**About this task**. Output must match the data below exactly from its first line through the line that contains "Task: Click the 51.22 GB size value", with no other line.

**Extracted records**.
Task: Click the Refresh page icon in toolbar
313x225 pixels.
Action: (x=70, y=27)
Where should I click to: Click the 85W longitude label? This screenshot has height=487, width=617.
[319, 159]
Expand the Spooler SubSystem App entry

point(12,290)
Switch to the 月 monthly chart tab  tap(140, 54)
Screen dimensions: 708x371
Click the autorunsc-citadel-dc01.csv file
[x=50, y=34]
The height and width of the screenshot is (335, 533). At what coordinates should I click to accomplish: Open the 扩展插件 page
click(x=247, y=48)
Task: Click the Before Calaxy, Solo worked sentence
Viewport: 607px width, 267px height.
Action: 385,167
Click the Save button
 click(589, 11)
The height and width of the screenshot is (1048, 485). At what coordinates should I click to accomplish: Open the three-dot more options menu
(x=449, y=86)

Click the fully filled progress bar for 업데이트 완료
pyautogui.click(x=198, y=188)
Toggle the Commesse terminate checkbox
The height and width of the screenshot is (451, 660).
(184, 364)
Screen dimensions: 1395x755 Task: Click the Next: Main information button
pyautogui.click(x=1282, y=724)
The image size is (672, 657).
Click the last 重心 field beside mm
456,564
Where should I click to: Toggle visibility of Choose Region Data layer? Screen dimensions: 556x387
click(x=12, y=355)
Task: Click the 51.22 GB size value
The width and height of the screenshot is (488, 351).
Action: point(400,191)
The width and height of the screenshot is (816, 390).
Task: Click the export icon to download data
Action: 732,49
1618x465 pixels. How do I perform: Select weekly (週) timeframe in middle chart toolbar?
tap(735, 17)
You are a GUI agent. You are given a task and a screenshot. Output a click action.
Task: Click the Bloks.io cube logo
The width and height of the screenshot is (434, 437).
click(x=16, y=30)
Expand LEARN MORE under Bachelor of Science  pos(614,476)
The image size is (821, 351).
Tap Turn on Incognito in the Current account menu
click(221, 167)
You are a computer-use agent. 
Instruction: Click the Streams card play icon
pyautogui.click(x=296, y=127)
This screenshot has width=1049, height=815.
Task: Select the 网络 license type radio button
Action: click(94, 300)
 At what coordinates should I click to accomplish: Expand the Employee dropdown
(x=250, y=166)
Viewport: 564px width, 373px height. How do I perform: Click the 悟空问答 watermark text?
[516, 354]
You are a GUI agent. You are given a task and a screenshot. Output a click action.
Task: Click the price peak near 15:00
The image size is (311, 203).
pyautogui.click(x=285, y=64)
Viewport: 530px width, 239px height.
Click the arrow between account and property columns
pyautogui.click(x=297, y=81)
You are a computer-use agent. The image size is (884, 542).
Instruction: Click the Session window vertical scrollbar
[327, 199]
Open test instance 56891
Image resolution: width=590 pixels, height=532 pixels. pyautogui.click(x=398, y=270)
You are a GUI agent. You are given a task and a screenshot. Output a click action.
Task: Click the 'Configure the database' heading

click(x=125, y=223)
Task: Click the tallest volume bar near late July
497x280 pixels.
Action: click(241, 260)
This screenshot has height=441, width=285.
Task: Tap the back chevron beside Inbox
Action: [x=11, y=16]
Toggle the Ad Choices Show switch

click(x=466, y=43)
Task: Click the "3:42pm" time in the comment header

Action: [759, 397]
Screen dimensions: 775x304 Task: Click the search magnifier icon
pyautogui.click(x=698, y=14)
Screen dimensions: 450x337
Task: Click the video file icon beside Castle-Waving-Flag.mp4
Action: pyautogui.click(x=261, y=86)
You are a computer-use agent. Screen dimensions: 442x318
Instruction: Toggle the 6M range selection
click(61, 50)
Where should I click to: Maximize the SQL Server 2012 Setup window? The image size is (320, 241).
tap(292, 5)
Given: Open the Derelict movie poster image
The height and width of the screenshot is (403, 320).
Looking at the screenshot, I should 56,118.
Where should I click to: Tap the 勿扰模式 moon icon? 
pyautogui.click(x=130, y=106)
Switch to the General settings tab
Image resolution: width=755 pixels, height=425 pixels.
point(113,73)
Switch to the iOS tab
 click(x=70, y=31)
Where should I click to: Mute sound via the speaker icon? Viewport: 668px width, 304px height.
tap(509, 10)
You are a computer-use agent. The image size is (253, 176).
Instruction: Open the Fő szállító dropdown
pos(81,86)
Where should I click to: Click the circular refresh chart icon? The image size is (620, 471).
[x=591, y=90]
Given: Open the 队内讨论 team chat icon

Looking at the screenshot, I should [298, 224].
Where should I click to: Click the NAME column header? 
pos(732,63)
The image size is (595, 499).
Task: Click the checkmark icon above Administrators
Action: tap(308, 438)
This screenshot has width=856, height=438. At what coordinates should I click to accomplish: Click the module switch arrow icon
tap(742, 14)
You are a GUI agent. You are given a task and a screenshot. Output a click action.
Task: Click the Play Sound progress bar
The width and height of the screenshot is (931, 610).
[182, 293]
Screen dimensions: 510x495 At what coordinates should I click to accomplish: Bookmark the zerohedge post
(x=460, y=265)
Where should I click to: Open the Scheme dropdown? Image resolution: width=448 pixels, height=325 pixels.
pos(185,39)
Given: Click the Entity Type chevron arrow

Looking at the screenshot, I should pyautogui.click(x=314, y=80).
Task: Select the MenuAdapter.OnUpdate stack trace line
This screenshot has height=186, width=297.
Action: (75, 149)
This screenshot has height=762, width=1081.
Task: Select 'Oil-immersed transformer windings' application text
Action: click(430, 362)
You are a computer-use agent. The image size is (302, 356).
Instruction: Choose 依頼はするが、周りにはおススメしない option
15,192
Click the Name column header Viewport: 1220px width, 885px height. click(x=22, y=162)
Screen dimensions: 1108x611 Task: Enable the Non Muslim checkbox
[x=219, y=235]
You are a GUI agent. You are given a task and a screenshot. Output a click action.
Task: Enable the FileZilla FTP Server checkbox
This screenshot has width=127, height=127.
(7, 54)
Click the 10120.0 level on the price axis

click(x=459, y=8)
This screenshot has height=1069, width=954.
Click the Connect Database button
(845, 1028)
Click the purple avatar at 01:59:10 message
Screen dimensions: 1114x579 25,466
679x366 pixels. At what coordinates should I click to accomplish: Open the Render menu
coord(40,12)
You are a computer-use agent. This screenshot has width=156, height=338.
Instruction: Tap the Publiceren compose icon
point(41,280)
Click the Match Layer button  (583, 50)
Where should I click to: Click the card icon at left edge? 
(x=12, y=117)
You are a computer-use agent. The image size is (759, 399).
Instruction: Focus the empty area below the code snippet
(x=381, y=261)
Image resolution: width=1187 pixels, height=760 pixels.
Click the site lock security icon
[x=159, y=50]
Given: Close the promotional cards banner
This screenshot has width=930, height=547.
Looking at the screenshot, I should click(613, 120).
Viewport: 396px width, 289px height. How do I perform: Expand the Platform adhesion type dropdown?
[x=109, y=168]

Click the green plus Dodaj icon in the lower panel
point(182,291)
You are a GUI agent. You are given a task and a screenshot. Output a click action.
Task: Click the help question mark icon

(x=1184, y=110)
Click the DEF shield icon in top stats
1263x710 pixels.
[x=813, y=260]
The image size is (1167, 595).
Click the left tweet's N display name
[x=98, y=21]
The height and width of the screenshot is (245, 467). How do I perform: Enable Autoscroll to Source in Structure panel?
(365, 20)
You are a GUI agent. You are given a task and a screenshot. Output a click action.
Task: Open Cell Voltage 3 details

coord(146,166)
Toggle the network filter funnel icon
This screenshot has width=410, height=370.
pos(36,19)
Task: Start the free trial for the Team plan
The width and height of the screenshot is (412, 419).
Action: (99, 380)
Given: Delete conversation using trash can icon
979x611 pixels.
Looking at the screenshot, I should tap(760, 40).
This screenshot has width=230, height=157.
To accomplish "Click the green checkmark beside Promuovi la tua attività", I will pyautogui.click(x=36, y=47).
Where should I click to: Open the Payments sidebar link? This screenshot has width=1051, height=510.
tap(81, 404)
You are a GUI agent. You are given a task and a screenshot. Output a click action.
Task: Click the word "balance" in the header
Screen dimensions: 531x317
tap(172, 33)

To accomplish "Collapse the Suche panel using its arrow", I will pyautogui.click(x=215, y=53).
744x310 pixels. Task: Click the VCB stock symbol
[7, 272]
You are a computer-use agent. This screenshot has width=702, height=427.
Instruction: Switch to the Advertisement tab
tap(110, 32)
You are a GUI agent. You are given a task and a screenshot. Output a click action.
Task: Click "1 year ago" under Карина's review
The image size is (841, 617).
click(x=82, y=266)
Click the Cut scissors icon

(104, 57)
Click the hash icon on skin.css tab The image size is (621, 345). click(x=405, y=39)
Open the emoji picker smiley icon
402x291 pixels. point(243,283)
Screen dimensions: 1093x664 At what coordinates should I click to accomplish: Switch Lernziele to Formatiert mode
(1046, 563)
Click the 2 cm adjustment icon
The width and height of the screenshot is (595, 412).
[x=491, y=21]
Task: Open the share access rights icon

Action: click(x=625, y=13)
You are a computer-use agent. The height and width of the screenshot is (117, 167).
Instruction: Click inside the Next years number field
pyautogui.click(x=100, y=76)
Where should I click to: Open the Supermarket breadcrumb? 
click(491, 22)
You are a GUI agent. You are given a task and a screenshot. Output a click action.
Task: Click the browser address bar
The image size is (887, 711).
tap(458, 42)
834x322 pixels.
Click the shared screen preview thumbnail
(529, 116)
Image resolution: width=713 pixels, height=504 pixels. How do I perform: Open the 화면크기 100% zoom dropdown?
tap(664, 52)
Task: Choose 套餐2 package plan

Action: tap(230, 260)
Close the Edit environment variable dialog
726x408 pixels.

**Exercise result**.
Task: Click the Refresh page icon in toolbar
313x225 pixels.
Action: (x=70, y=27)
Where should I click to: Click the 85W longitude label? This screenshot has height=487, width=617.
[319, 159]
Expand the Spooler SubSystem App entry

point(12,290)
Switch to the 月 monthly chart tab  tap(140, 54)
Screen dimensions: 708x371
Click the autorunsc-citadel-dc01.csv file
[x=50, y=34]
The height and width of the screenshot is (335, 533). At what coordinates should I click to accomplish: Open the 扩展插件 page
click(x=247, y=48)
Task: Click the Before Calaxy, Solo worked sentence
Viewport: 607px width, 267px height.
Action: 385,167
Click the Save button
 click(589, 11)
The height and width of the screenshot is (1048, 485). At what coordinates should I click to accomplish: Open the three-dot more options menu
(x=449, y=86)

Click the fully filled progress bar for 업데이트 완료
pyautogui.click(x=198, y=188)
Toggle the Commesse terminate checkbox
The height and width of the screenshot is (451, 660).
(184, 364)
Screen dimensions: 1395x755 Task: Click the Next: Main information button
pyautogui.click(x=1282, y=724)
The image size is (672, 657).
Click the last 重心 field beside mm
456,564
Where should I click to: Toggle visibility of Choose Region Data layer? Screen dimensions: 556x387
click(x=12, y=355)
Task: Click the 51.22 GB size value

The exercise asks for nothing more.